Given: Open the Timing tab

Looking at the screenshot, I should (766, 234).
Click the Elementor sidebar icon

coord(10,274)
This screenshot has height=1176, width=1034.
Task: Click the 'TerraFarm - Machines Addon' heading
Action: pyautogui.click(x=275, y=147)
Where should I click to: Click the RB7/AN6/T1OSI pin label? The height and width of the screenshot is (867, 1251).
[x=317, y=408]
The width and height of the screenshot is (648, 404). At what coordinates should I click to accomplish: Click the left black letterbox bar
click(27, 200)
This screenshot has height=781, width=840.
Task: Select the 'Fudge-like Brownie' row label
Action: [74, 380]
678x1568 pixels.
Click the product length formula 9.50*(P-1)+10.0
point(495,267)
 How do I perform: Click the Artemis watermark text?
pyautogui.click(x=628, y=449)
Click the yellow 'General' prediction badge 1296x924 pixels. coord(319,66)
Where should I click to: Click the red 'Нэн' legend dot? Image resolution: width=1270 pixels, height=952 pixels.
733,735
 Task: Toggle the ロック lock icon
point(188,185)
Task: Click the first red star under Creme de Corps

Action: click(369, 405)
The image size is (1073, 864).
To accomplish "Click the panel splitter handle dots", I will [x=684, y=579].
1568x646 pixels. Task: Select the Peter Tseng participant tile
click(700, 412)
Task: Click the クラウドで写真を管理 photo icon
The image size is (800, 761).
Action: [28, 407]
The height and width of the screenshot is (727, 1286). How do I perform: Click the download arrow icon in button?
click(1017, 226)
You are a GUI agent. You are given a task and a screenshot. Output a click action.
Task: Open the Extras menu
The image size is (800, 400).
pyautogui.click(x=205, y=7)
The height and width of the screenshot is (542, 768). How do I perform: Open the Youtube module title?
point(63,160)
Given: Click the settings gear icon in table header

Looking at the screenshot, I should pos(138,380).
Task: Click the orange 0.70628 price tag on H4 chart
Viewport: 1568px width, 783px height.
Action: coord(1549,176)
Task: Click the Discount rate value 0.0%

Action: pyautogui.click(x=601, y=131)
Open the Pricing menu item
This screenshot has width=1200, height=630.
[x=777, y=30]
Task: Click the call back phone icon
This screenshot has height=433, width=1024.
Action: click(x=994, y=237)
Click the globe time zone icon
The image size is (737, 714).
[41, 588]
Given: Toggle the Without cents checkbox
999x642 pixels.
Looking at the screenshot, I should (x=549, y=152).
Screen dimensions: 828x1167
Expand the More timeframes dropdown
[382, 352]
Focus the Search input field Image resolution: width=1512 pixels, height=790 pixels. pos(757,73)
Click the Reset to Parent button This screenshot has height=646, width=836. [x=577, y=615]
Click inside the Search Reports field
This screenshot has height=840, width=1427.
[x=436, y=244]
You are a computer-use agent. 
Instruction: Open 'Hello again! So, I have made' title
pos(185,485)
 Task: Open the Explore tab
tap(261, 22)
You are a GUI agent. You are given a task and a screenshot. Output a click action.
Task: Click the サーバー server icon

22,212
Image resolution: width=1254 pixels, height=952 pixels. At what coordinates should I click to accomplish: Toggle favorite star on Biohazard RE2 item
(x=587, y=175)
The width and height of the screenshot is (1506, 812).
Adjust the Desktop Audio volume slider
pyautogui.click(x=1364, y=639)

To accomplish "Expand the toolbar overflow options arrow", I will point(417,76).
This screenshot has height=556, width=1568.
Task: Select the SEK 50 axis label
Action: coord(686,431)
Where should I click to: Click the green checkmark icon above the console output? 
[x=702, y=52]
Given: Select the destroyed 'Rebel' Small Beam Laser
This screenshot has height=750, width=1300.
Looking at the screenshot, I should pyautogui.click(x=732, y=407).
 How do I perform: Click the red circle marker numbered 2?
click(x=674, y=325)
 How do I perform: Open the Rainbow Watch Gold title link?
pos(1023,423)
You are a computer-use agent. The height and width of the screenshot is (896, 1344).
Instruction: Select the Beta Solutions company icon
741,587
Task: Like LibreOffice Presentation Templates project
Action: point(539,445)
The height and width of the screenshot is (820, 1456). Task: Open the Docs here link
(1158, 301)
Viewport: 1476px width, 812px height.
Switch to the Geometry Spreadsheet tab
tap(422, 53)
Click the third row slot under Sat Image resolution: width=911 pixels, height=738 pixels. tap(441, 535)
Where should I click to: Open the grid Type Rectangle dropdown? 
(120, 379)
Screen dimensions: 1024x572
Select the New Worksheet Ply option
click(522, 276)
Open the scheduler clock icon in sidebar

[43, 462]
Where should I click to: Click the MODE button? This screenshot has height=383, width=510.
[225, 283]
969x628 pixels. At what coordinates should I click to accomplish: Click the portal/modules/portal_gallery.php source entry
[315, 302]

.....

• Instructions for the task:
Can you repeat the data verbatim, starting from its first line and stopping after the line that contains "Click the yellow", with that line included?

• Problem solution:
Given: Open the Timing tab

Looking at the screenshot, I should (766, 234).
Click the Elementor sidebar icon

coord(10,274)
This screenshot has height=1176, width=1034.
Task: Click the 'TerraFarm - Machines Addon' heading
Action: pyautogui.click(x=275, y=147)
Where should I click to: Click the RB7/AN6/T1OSI pin label? The height and width of the screenshot is (867, 1251).
[x=317, y=408]
The width and height of the screenshot is (648, 404). At what coordinates should I click to accomplish: Click the left black letterbox bar
click(27, 200)
This screenshot has height=781, width=840.
Task: Select the 'Fudge-like Brownie' row label
Action: [74, 380]
678x1568 pixels.
Click the product length formula 9.50*(P-1)+10.0
point(495,267)
 How do I perform: Click the Artemis watermark text?
pyautogui.click(x=628, y=449)
Click the yellow 'General' prediction badge 1296x924 pixels. coord(319,66)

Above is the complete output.